The ones in Acapulco who jump off the cliffs.
He shook his head. I’m not a cowboy, he told her. It’s not just the bang-bang.
Ri-iighhht.
No, really! He’d worked as a reporter, and writing just wasn’t the same. Whatever you wrote, it was never quite right. There was always someone you hadn’t interviewed, or something you didn’t quite grasp. Photography wasn’t like that. A picture was a fact in a way that words on a page could never be.
Burke told Kate how he’d gotten started on a weekly newspaper in Virginia. The paper wasn’t unionized, so he’d worn a lot of hats: writing articles and editorials, taking pictures and doing page layouts. There was a police scanner in a corner of the office, buzzing and crackling, diodes gleaming. Word of a fire, a shooting, a crash, and he was out the door with his cameras.
How exciting, she yawned. A crash.
Well, yeah, it was! A lot of the time, Burke told her, he rode shotgun with the newspaper’s main photographer, an older guy named Sal, who said things like, “Never go anywhere unless you’re strapped.” He meant with a camera.
So you’re always ready to take a picture.
Well, yeah, Burke said, but it’s not just that. The real point is that having a camera with you – even a small camera – changes you.
Changes you?
He nodded. Makes you braver, he said.
How?
If you have a camera, you want to get the picture. So you stand your ground. Most people won’t do that. They see people running, screaming, they head the other way – it’s instinct – but a good photographer stays where he is. He waits for the image.
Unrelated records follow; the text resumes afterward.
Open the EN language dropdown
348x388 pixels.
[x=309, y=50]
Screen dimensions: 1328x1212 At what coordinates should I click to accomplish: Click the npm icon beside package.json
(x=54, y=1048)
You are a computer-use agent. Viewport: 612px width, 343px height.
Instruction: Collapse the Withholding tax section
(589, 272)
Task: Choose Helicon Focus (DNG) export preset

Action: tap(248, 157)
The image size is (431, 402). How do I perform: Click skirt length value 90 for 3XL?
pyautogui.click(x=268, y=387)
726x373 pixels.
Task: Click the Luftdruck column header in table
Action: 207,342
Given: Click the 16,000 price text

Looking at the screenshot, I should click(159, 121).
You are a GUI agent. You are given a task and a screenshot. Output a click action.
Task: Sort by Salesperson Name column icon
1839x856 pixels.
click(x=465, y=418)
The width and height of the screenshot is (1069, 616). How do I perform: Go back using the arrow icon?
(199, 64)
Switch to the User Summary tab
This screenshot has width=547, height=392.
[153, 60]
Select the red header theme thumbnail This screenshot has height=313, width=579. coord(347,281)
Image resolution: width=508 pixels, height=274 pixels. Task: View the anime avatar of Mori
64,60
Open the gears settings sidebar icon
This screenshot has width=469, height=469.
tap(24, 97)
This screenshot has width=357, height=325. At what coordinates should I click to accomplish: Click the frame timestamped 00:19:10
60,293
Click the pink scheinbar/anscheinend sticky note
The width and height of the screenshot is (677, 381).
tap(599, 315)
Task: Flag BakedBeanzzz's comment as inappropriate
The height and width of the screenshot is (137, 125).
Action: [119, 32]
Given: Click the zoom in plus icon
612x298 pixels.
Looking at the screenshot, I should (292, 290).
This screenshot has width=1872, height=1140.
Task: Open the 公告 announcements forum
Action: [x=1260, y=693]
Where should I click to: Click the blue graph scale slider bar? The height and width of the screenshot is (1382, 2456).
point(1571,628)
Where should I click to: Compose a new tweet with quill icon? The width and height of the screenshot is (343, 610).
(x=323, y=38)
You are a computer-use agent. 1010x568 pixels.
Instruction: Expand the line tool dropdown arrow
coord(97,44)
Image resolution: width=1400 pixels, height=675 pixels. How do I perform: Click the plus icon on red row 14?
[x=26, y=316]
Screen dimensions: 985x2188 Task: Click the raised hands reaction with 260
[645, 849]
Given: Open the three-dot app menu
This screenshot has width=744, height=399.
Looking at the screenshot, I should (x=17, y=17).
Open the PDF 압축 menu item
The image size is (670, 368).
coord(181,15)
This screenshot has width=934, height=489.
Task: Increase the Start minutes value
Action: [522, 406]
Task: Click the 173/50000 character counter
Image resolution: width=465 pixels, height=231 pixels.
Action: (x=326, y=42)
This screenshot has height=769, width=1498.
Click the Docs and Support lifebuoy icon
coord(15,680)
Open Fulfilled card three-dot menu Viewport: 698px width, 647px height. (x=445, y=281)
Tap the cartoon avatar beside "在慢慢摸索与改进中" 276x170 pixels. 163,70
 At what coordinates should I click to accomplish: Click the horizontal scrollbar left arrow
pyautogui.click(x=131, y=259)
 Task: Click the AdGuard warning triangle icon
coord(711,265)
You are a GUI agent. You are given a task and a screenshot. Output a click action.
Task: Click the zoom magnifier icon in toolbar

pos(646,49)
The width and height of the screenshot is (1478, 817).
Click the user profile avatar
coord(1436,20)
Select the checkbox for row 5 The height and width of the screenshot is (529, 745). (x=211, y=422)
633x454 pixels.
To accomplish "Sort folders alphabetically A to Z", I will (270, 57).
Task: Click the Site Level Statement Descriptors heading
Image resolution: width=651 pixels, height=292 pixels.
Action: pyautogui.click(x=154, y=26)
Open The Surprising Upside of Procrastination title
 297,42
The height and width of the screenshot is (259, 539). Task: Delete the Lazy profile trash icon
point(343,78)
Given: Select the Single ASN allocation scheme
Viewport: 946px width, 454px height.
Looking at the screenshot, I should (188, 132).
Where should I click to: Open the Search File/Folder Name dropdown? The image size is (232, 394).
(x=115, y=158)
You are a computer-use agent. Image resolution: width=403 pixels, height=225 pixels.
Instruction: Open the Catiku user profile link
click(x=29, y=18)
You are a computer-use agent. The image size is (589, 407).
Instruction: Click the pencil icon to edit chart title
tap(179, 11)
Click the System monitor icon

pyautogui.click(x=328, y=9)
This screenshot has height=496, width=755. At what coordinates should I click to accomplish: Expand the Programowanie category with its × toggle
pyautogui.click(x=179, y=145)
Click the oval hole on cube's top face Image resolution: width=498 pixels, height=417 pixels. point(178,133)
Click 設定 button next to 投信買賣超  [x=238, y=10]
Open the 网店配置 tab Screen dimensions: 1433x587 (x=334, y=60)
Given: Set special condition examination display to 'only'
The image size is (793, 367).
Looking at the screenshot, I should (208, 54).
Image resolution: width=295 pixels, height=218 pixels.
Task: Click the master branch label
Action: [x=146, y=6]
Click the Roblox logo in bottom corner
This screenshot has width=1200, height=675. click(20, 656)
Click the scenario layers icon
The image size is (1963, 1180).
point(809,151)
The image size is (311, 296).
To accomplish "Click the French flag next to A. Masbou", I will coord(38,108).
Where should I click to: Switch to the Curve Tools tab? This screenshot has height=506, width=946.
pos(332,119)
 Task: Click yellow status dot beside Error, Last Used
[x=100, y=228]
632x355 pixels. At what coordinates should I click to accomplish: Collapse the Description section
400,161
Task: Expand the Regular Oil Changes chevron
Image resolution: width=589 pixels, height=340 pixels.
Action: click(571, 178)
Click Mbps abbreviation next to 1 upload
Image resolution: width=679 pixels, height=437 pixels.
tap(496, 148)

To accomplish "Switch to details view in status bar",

And if “the image” is a tidal wave?
Burke laughed. It helps to be a good swimmer. But he’d always had second thoughts about photography. Though he’d won a boxful of awards, and covered everything from a gypsy wedding in Siberia to the dragon-boat races in Macao, most of his work revolved around mayhem. An earthquake in Turkey, a mass grave in Kosovo, a beheading in Chop Square. After a while, you got used to havoc. It began to seem almost normal.
And that couldn’t be good for your soul, Burke thought. It was one thing to be an accidental witness, someone who just happened upon a scene, and quite another to stick a camera in a dying man’s face – as he had done on more than one occasion. There was something shameful about taking a picture like that. It made you complicit in the mayhem.
Sounds like bad karma, Kate told him.
Burke smiled. “Yeah,” he said, “something like that.”
Chess wasn’t their only diversion. There was an alfresco theater, of sorts, in the ruins and weeds of what used to be the post office. Each Friday night, a dozen metal chairs were unfolded and deployed before a badly damaged wall of whitewashed cinder blocks. An antique 8mm film projector sputtered to life, casting its spell along a beam of light, flickering with the vectors of moths and flying beetles. In the second month of Burke’s sojourn in Porkpa, he and Kate paid half a euro each to see Richard Burton in The Robe, John Wayne in Hatari!, and Michael Rennie in The Day the Earth Stood Still.
Where the films came from was a mystery.
What was not a mystery was the attraction that he and Kate began to feel for each other. Maybe it was inevitable. They were young. It was Africa. After the Michael Rennie movie, they made out like a couple of kids, sitting on a couch at the clinic. It only lasted a minute or two, then Kate pushed him away and, with a sly smile, suggested they go to bed.